Recast everything from the beginning of the entries below down to the line containing "will [x=31, y=865]." as a JSON list of strings, one string per line and with blank lines omitted.

** Start of RECORDED DATA **

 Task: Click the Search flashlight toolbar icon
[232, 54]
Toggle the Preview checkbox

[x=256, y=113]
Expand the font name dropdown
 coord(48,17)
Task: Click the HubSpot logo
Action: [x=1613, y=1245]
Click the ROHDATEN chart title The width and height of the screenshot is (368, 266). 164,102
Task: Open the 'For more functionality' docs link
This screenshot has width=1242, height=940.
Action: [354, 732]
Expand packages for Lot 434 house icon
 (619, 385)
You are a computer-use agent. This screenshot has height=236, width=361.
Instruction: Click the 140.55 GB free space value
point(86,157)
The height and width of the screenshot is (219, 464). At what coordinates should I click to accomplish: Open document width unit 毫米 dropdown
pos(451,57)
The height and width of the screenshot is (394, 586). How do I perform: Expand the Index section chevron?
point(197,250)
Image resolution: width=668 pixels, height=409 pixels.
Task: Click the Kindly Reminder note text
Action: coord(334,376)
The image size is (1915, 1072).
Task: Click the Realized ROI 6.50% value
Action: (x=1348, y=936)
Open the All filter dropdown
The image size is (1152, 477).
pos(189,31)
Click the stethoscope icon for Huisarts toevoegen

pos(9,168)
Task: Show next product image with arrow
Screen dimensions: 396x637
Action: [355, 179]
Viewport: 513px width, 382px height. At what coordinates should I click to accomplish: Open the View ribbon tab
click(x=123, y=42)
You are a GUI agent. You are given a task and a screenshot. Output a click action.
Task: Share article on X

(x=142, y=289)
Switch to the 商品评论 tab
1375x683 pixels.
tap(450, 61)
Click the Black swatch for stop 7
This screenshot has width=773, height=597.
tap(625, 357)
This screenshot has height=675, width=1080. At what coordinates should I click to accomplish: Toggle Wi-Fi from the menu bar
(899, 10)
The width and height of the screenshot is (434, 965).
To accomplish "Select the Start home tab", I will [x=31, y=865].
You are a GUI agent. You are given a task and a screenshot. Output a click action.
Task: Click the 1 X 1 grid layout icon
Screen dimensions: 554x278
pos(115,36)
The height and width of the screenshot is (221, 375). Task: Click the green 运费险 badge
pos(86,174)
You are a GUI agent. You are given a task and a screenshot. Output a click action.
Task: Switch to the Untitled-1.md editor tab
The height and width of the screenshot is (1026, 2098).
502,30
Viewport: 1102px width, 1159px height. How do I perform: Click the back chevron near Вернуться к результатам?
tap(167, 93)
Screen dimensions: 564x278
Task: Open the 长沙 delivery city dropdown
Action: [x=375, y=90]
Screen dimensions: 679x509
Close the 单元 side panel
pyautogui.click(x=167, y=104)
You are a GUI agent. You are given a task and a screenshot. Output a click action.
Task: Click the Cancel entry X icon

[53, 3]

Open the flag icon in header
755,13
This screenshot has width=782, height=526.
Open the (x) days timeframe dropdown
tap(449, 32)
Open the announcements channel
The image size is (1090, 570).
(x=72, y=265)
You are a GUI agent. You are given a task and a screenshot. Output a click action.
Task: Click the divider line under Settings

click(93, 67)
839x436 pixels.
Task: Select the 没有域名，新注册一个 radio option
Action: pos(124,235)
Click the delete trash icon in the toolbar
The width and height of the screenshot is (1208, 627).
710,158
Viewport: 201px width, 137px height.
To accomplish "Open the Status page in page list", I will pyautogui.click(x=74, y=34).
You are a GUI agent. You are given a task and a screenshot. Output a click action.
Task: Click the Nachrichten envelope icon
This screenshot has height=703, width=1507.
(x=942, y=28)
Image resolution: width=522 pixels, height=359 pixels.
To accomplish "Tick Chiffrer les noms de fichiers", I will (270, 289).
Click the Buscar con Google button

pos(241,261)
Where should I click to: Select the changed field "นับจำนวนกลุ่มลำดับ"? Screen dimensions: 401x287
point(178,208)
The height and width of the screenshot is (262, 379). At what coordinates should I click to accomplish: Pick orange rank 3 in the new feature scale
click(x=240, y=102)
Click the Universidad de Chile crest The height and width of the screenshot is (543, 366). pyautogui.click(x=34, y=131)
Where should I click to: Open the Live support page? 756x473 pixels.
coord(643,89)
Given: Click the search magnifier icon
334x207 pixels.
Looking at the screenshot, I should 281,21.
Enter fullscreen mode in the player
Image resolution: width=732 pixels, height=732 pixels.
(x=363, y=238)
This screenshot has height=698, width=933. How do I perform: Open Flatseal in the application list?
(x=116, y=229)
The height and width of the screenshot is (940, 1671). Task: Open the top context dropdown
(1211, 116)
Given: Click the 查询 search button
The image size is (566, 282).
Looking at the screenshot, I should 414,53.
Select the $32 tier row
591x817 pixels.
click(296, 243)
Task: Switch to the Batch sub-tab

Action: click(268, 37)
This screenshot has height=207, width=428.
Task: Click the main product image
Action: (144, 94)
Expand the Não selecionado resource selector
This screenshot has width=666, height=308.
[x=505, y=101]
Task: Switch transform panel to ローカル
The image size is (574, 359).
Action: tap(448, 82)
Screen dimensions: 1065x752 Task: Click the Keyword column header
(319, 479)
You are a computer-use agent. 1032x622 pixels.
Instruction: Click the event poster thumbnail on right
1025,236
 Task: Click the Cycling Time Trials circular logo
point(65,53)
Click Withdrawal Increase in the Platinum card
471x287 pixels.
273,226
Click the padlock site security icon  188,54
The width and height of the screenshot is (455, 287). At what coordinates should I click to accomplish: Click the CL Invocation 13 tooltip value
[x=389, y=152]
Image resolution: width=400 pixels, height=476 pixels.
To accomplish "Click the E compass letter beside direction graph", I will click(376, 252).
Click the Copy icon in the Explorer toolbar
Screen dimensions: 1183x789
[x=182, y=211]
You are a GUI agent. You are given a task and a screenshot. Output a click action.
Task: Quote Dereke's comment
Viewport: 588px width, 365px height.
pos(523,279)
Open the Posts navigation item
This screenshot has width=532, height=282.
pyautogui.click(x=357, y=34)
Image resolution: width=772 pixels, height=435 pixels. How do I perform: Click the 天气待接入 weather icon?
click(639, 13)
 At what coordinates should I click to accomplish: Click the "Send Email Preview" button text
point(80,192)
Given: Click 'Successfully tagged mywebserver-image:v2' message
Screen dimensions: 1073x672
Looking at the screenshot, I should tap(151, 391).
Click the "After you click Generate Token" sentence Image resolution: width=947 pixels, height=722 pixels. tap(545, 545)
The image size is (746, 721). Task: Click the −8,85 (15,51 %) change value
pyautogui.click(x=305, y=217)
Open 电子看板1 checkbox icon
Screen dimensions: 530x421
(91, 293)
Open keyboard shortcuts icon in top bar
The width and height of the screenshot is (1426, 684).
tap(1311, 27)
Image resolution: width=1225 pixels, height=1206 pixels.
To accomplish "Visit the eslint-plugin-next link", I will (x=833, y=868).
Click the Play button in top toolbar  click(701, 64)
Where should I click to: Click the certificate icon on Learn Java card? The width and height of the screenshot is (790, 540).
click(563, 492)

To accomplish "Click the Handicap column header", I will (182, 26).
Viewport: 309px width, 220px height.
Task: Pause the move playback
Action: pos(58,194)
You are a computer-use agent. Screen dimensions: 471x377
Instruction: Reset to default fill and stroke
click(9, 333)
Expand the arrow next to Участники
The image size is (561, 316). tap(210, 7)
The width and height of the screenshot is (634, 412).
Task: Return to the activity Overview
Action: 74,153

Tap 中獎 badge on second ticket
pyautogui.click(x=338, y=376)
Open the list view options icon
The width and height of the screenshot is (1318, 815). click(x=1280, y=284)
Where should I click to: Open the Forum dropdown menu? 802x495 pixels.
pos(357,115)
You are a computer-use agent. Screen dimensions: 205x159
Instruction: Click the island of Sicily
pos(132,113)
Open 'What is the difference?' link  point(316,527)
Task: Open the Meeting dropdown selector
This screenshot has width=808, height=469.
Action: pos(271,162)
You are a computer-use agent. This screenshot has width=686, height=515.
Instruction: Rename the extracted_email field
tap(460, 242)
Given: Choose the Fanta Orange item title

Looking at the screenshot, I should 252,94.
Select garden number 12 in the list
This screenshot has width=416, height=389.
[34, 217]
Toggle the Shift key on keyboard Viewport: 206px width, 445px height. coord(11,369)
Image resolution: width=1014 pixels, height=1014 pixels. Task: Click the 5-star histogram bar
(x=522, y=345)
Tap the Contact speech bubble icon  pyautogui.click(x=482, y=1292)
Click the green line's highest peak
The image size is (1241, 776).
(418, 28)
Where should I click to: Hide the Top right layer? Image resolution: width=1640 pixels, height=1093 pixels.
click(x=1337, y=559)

** End of RECORDED DATA **

__FINAL RESULT__.
[
  " Task: Click the Search flashlight toolbar icon",
  "[232, 54]",
  "Toggle the Preview checkbox",
  "[x=256, y=113]",
  "Expand the font name dropdown",
  " coord(48,17)",
  "Task: Click the HubSpot logo",
  "Action: [x=1613, y=1245]",
  "Click the ROHDATEN chart title The width and height of the screenshot is (368, 266). 164,102",
  "Task: Open the 'For more functionality' docs link",
  "This screenshot has width=1242, height=940.",
  "Action: [354, 732]",
  "Expand packages for Lot 434 house icon",
  " (619, 385)",
  "You are a computer-use agent. This screenshot has height=236, width=361.",
  "Instruction: Click the 140.55 GB free space value",
  "point(86,157)",
  "The height and width of the screenshot is (219, 464). At what coordinates should I click to accomplish: Open document width unit 毫米 dropdown",
  "pos(451,57)",
  "The height and width of the screenshot is (394, 586). How do I perform: Expand the Index section chevron?",
  "point(197,250)",
  "Image resolution: width=668 pixels, height=409 pixels.",
  "Task: Click the Kindly Reminder note text",
  "Action: coord(334,376)",
  "The image size is (1915, 1072).",
  "Task: Click the Realized ROI 6.50% value",
  "Action: (x=1348, y=936)",
  "Open the All filter dropdown",
  "The image size is (1152, 477).",
  "pos(189,31)",
  "Click the stethoscope icon for Huisarts toevoegen",
  "pos(9,168)",
  "Task: Show next product image with arrow",
  "Screen dimensions: 396x637",
  "Action: [355, 179]",
  "Viewport: 513px width, 382px height. At what coordinates should I click to accomplish: Open the View ribbon tab",
  "click(x=123, y=42)",
  "You are a GUI agent. You are given a task and a screenshot. Output a click action.",
  "Task: Share article on X",
  "(x=142, y=289)",
  "Switch to the 商品评论 tab",
  "1375x683 pixels.",
  "tap(450, 61)",
  "Click the Black swatch for stop 7",
  "This screenshot has width=773, height=597.",
  "tap(625, 357)",
  "This screenshot has height=675, width=1080. At what coordinates should I click to accomplish: Toggle Wi-Fi from the menu bar",
  "(899, 10)",
  "The width and height of the screenshot is (434, 965).",
  "To accomplish \"Select the Start home tab\", I will [x=31, y=865]."
]